Observing high memory usage of Aerospike Server while performing UDF operations via aerospike golang client.
After every execution of the udf function from client, memory keeps on increasing and ultimately the aerospike crashes after memory has exhausted.
Methods already tried
- set “cache-enabled” property of “mod-lua” in config to “false” - didn’t help.
- tried using predicate filtering (deprecated in latest aerospike version) instead of filter expression - didn’t help.
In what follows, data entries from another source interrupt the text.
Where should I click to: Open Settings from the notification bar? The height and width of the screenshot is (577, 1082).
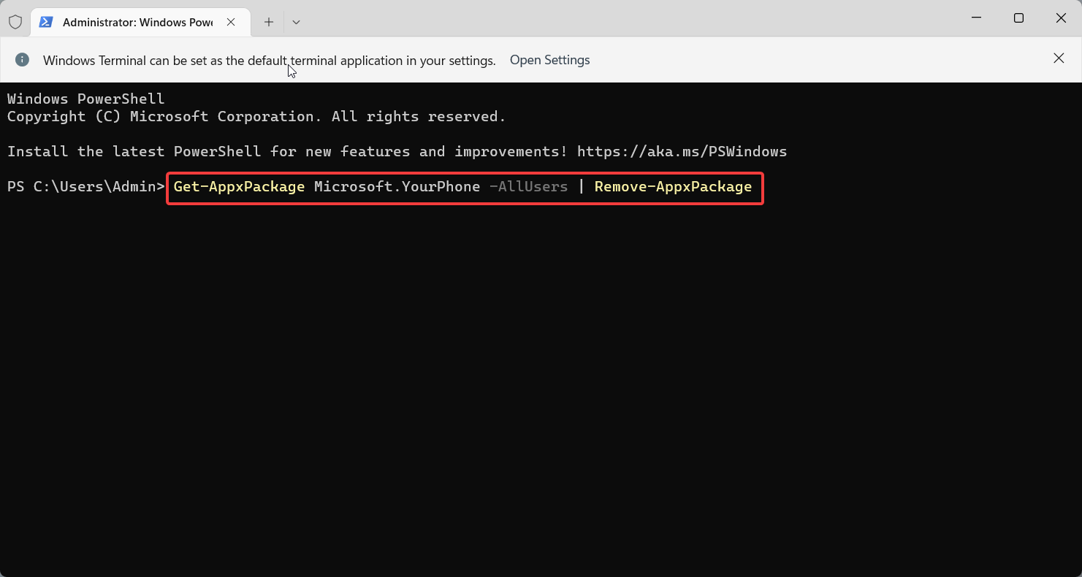point(549,60)
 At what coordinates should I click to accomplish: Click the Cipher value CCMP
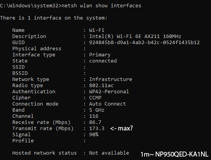(x=95, y=97)
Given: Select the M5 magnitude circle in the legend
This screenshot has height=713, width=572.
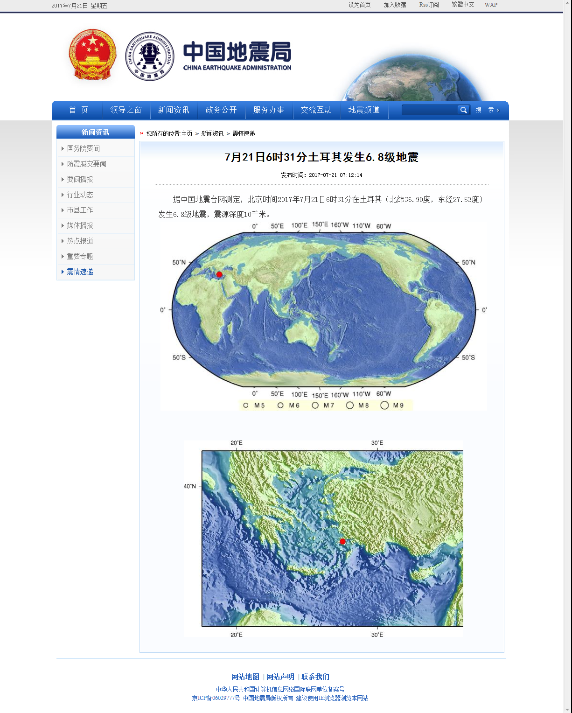Looking at the screenshot, I should click(247, 405).
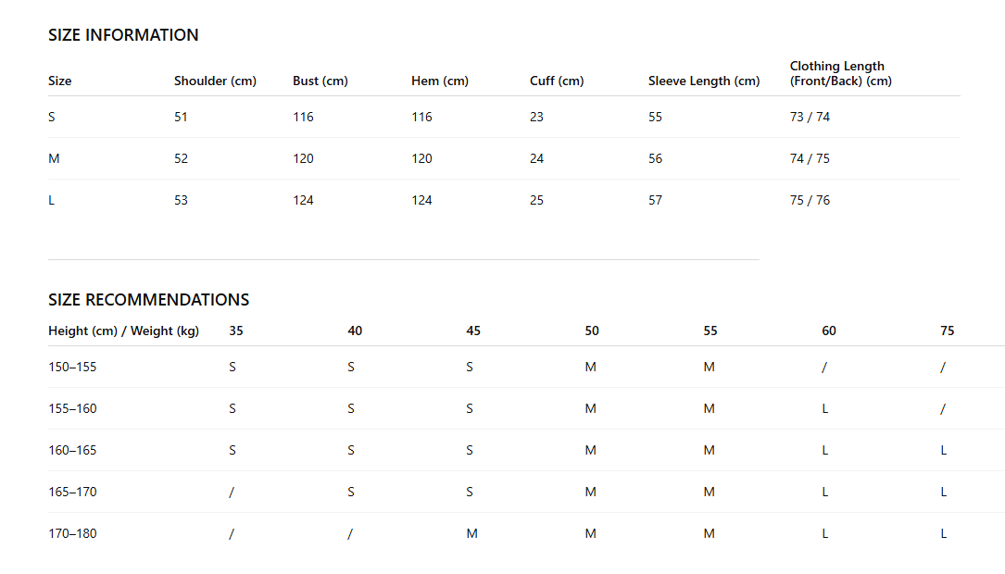The image size is (1005, 574).
Task: Click the Hem (cm) column header
Action: (x=440, y=81)
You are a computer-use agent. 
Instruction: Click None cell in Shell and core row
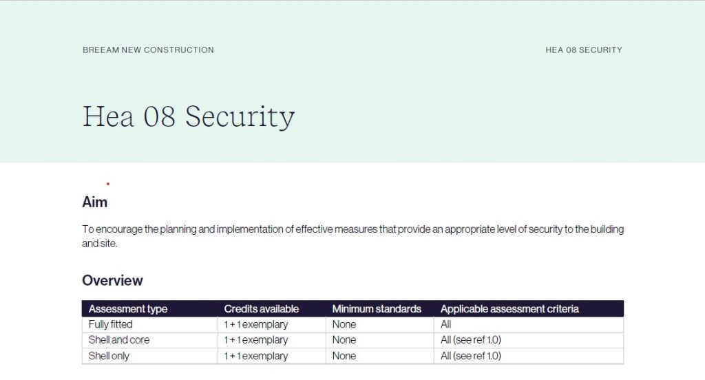(x=379, y=340)
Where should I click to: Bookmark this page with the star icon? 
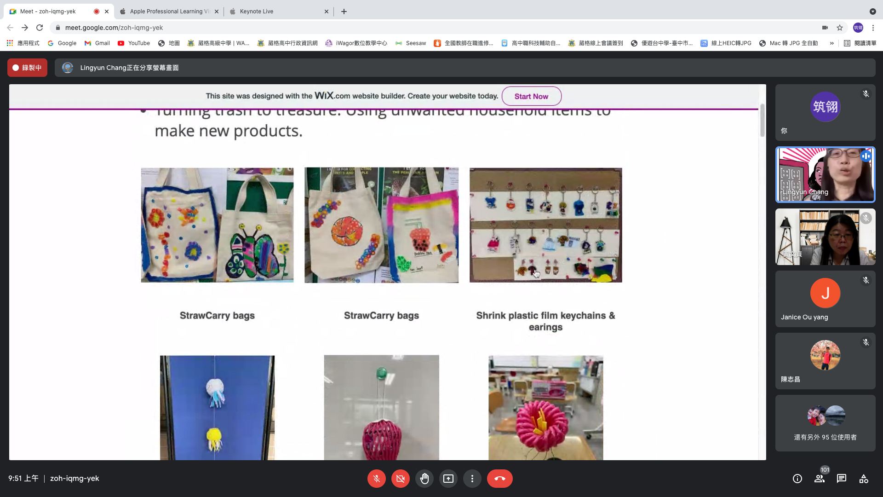(840, 28)
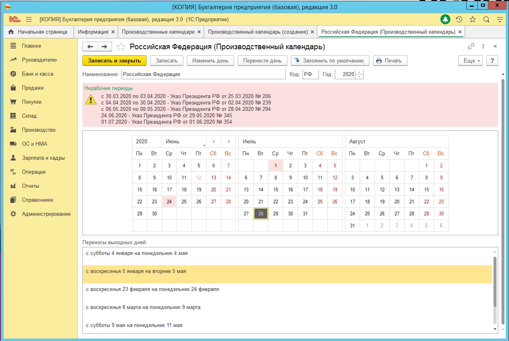
Task: Go to next month with right chevron
Action: (x=228, y=141)
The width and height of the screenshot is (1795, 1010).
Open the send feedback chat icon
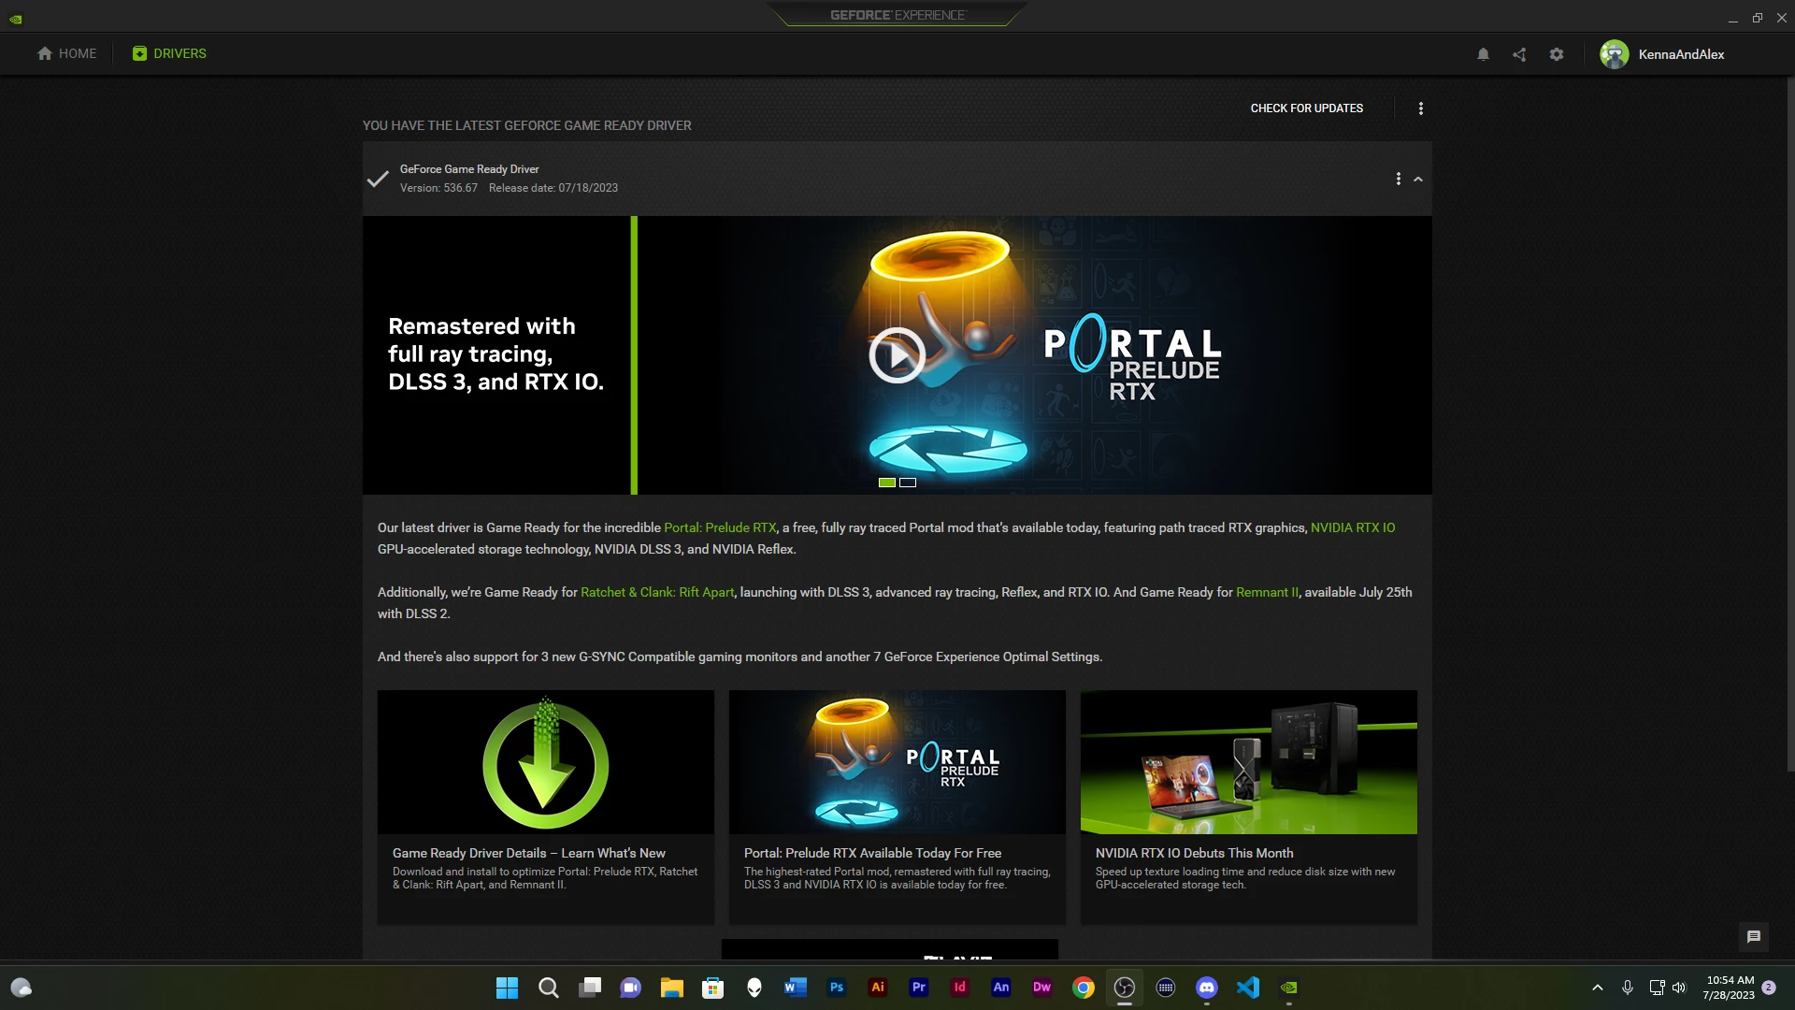point(1754,936)
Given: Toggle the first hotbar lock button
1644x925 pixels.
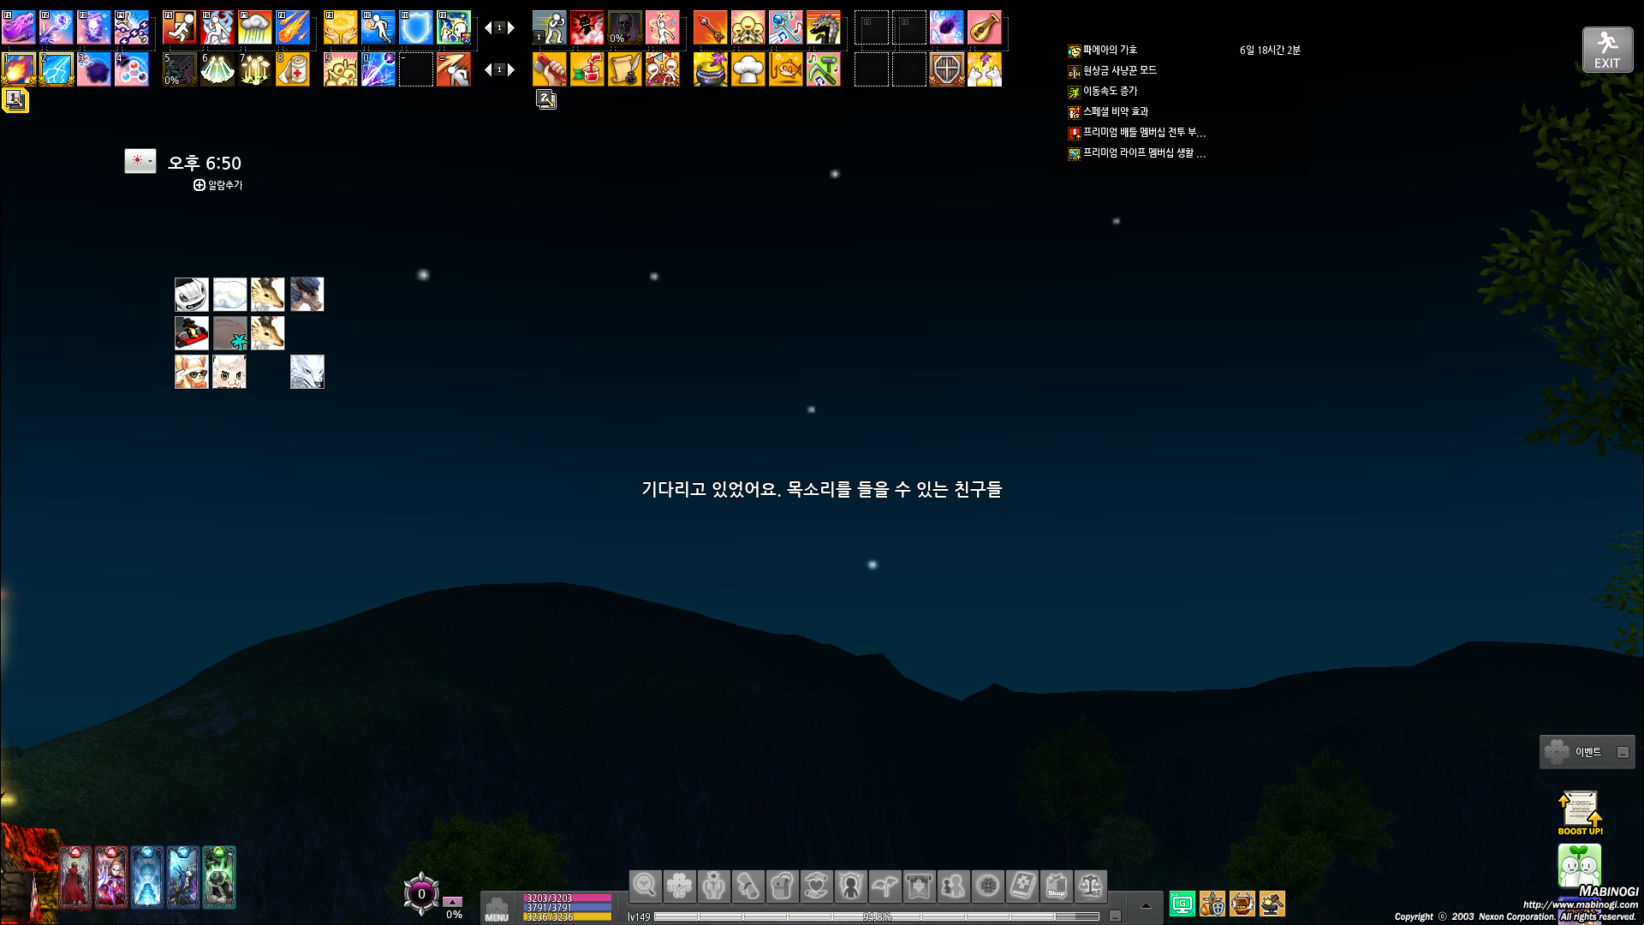Looking at the screenshot, I should pyautogui.click(x=15, y=100).
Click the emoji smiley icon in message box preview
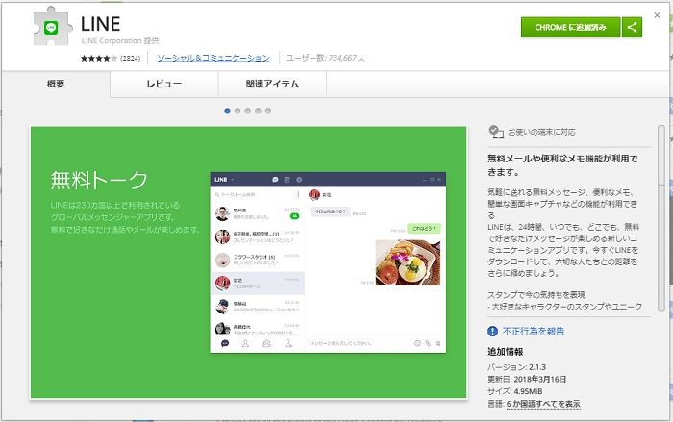 click(417, 342)
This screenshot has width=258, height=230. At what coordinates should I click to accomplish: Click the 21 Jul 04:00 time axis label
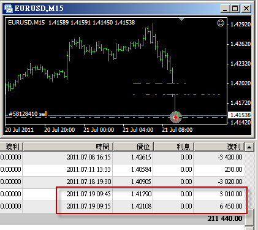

- Tried with an empty udf function as well to eliminate the possibility of memory leak via udf function - didn’t help.
- If I just query data (using client method “Query”) instead of executing udf function to delete them, memory isn’t impacted.
Steps to replicate -
- Use filter expression and filter for a bin value.
- Execute function “ExecuteUDF” of aerospike go client with the above filter while passing udf function to execute - “invalidate” (code mentioned below).
Aerospike Memory stats
Note: all the memory snapshots are taken while there is no external traffic to the aerospike instance except for the script given below which is used for testing this.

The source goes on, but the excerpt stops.